For parenteral administration when oral route unavailable:
- IV pyridostigmine: 1 mg IV = 30 mg oral 4, 2
- IM neostigmine: 0.75 mg IM = 30 mg oral pyridostigmine 4, 2
Respiratory Monitoring Protocol
Perform frequent pulmonary function assessments:
- Monitor NIF and VC at least daily during crisis 1, 2
- Conduct daily neurologic evaluations 1, 2
- Watch for difficulty achieving adequate oxygenation or rapid desaturation - these indicate need for intubation 4
- Do not delay intubation if non-invasive ventilation failing - deterioration in neuromuscular disease can be very sudden 4
- Intubation indicated for: respiratory arrest, peri-arrest, or inability to clear secretions 4
Pulse oximetry and arterial blood gases are not reliable early indicators of emerging respiratory failure in MG 2.

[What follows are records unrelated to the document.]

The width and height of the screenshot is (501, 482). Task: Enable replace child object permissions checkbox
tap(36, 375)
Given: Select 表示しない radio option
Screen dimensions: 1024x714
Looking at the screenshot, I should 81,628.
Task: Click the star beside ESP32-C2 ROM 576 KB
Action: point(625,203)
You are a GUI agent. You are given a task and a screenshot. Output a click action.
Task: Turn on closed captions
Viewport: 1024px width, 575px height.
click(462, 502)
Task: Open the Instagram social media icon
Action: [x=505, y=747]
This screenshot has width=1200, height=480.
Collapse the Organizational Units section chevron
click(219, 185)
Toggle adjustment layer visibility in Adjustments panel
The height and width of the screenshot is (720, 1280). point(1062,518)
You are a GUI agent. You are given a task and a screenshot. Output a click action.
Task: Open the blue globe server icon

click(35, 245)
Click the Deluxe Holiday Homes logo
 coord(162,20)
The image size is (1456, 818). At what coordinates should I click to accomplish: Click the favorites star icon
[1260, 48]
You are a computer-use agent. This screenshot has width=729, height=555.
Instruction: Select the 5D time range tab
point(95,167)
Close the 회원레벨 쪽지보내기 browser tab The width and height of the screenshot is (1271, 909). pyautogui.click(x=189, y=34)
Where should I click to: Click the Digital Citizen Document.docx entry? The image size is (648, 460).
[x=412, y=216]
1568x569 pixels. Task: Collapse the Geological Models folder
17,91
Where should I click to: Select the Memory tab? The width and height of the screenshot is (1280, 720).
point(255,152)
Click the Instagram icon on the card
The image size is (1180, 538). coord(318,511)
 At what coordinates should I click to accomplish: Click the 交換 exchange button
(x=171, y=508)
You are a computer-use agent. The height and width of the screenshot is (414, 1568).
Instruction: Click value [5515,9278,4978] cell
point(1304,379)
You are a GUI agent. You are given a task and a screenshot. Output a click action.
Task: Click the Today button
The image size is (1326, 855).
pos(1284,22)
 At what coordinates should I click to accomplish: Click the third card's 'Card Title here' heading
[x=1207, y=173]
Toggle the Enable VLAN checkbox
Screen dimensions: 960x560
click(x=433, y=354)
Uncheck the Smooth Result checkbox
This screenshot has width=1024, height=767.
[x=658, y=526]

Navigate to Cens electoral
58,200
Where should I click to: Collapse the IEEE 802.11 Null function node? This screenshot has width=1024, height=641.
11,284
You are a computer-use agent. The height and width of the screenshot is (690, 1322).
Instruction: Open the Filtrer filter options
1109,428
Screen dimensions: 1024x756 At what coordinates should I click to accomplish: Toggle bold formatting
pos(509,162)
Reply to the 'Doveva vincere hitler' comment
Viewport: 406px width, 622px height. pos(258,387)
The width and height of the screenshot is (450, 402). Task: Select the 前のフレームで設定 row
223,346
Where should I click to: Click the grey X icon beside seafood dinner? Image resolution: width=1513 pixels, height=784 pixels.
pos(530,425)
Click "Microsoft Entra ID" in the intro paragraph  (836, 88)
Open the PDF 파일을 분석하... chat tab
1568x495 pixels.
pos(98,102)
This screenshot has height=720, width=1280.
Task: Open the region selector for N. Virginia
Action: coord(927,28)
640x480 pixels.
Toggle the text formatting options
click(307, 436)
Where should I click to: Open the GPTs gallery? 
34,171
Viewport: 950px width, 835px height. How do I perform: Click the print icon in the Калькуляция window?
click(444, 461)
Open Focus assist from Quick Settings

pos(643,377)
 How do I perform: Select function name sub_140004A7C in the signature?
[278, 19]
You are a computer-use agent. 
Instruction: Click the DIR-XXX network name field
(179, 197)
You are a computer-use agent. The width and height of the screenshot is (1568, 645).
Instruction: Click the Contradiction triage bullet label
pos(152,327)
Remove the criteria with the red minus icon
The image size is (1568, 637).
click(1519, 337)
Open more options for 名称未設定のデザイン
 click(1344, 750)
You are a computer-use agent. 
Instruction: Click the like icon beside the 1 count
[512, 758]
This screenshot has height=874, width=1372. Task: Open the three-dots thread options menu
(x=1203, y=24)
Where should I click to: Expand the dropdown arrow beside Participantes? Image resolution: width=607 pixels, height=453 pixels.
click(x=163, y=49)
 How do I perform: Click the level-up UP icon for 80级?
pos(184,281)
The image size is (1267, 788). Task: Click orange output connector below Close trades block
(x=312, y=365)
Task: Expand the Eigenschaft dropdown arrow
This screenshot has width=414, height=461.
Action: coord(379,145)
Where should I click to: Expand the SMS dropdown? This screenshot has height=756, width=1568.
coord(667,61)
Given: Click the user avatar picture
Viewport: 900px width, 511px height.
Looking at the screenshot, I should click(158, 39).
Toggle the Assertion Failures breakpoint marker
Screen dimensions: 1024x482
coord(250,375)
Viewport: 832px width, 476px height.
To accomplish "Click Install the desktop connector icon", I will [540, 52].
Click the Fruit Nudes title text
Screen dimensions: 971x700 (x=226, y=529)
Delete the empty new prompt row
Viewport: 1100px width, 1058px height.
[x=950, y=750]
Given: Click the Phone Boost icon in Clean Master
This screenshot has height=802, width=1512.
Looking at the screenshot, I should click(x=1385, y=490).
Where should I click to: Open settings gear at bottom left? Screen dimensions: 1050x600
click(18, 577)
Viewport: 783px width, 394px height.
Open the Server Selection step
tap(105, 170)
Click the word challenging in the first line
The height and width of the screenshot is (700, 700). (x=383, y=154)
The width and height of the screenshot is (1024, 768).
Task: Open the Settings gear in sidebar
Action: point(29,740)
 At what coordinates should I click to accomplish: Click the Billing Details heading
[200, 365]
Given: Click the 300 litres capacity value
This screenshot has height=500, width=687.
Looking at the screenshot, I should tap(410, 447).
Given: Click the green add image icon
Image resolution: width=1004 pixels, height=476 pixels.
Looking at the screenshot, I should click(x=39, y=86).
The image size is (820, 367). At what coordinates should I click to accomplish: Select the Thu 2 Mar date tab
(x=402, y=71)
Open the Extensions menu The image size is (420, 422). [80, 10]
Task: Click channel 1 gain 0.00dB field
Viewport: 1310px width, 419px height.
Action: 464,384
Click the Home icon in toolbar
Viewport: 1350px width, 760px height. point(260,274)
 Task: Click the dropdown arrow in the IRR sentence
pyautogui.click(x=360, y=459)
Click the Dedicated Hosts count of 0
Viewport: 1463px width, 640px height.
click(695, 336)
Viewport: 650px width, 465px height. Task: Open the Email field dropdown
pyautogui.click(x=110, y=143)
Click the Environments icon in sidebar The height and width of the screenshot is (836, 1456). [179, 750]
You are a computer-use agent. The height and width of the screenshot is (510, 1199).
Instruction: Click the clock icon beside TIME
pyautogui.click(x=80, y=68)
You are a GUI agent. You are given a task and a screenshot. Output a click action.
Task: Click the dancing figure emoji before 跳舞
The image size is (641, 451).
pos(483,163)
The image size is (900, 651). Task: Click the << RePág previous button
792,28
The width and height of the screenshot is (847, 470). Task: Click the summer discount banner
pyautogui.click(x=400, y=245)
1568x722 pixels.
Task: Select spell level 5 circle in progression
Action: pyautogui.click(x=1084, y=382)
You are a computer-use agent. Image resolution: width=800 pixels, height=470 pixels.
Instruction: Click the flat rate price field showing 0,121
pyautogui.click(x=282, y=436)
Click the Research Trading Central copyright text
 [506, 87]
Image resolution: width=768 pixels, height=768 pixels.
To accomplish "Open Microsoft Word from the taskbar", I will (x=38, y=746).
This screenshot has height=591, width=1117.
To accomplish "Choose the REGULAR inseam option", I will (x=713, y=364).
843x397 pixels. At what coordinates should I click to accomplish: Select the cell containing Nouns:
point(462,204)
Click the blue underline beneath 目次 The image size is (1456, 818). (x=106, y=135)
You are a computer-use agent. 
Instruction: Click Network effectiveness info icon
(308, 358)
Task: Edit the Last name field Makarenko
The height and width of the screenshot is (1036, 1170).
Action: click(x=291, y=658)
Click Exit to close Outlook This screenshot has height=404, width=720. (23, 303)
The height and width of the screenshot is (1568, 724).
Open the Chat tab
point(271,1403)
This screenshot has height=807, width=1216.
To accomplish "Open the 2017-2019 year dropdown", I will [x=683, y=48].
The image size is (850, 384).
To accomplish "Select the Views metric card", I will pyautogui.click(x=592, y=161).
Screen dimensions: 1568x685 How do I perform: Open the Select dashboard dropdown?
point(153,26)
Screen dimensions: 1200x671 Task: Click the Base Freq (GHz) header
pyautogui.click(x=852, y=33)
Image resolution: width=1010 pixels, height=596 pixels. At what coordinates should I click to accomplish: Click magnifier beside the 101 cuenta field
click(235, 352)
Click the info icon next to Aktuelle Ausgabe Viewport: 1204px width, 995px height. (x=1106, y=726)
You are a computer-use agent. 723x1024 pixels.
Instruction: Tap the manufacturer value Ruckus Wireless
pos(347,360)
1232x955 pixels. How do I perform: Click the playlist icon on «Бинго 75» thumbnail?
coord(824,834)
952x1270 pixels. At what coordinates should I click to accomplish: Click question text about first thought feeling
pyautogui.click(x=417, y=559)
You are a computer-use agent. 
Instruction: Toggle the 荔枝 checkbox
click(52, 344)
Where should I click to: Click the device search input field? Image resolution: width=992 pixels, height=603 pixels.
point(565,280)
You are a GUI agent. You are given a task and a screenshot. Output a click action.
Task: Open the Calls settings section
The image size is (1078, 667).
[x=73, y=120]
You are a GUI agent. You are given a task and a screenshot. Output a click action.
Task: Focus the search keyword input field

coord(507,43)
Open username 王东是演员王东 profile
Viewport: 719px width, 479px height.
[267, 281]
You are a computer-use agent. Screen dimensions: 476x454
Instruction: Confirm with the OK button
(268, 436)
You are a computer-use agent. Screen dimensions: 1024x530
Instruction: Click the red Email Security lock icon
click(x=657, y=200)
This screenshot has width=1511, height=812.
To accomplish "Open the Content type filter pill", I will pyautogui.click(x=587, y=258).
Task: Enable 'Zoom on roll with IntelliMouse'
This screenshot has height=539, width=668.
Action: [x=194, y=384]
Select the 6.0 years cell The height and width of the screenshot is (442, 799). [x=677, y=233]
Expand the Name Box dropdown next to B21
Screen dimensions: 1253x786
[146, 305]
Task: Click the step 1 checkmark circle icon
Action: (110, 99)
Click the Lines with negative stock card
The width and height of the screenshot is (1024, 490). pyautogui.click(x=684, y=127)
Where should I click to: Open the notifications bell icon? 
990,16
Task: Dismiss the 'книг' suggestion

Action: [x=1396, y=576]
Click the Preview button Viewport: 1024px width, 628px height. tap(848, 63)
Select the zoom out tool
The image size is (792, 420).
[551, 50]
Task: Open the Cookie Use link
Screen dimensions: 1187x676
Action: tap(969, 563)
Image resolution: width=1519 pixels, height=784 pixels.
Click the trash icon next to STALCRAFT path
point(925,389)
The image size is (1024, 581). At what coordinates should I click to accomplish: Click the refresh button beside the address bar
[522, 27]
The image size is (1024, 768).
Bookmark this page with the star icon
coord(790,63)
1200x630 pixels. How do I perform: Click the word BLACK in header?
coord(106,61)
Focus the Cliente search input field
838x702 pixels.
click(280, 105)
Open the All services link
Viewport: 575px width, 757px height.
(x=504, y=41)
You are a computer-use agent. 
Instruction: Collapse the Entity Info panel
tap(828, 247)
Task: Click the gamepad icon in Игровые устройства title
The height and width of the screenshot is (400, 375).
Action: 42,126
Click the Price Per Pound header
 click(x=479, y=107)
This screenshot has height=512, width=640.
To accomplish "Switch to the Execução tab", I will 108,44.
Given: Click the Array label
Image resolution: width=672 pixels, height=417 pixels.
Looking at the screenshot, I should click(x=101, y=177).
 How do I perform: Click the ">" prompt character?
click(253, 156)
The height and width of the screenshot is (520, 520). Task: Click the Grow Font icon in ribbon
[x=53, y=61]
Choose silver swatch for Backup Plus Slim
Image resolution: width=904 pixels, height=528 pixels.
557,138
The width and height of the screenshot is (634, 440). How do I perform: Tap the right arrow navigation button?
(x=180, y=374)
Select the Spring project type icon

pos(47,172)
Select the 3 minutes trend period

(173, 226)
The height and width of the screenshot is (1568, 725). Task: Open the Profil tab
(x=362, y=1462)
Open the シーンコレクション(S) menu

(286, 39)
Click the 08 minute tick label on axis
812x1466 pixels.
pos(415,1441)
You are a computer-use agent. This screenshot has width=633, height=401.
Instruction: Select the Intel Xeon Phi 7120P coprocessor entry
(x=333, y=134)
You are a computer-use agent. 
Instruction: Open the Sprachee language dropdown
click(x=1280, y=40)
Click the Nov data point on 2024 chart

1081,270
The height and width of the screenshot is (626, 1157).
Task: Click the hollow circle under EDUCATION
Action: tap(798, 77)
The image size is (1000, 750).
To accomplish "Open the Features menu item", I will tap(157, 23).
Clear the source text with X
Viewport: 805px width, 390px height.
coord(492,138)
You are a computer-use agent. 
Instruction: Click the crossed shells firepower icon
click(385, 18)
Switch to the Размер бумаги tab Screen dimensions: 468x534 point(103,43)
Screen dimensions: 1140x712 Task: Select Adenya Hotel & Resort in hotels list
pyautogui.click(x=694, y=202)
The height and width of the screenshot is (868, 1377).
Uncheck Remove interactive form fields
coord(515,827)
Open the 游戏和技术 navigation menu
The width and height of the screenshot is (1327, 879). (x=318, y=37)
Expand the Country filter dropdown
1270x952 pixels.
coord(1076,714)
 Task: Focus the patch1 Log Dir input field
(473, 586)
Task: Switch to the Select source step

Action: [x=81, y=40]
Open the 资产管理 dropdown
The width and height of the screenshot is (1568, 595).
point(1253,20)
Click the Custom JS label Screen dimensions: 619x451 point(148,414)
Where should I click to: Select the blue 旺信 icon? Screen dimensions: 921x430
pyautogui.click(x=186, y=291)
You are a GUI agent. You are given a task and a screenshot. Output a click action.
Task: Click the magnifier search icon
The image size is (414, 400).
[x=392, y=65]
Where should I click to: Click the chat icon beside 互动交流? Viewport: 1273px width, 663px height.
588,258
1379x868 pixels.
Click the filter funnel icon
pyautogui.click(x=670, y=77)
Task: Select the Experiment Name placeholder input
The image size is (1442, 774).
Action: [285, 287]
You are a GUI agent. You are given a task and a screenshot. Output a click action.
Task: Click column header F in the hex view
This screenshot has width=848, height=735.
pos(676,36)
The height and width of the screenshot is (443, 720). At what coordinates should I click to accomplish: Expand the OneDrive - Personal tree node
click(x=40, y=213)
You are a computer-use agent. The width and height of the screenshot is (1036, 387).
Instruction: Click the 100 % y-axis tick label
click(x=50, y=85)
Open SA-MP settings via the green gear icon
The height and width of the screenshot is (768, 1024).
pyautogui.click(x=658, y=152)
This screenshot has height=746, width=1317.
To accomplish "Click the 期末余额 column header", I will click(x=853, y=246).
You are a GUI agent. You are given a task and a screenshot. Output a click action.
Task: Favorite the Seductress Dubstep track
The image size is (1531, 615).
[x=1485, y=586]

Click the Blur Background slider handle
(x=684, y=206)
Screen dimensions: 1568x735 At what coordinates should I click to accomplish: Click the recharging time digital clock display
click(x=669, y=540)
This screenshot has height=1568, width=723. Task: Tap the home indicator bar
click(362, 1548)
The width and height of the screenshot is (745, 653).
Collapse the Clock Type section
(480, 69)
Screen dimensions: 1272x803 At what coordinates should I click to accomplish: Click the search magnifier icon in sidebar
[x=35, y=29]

Diagnostic Workup During Acute Illness
Complete these tests to guide management:
- AChR antibodies and anti-striated muscle antibodies 3, 2
- If AChR negative: test for MuSK and LRP4 antibodies 3, 2
- CPK, aldolase, ESR, CRP to evaluate for concurrent myositis 3, 2
- If respiratory insufficiency or elevated CPK/troponin: ECG and transthoracic echocardiogram to rule out myocarditis 3, 2
- Consider MRI brain/spine depending on symptoms to exclude CNS involvement 3
- Electrodiagnostic studies: repetitive stimulation, jitter studies, NCS, and needle EMG 3
Ongoing Management and Monitoring
Continue these interventions throughout acute illness:
- Monitor for minimum 24 hours in ICU/HDU even after apparent stabilization 2
- Maintain corticosteroids concurrently during IVIG or plasmapheresis 1
- Begin steroid taper 3-4 weeks after initiation based on symptom improvement 2
- Permanently discontinue immune checkpoint inhibitors for Grade 3-4 toxicity 3
Special Considerations
ICPi-associated myasthenia gravis may be monophasic and potentially require less prolonged immunosuppression compared to classic MG 2. However, the acute management remains the same with aggressive immunotherapy 3, 2.
IVIG is not appropriate for chronic maintenance therapy - it should be reserved strictly for acute exacerbations and crisis situations 1. Using IVIG for chronic maintenance represents inappropriate use not supported by guidelines 1.
The key pitfall is failing to recognize that acute illnesses can trigger myasthenic crisis through multiple mechanisms: infection-related stress, inappropriate antibiotic selection, or metabolic derangements 1, 2. Aggressive early intervention with immunotherapy prevents progression to respiratory failure 1, 2, 6.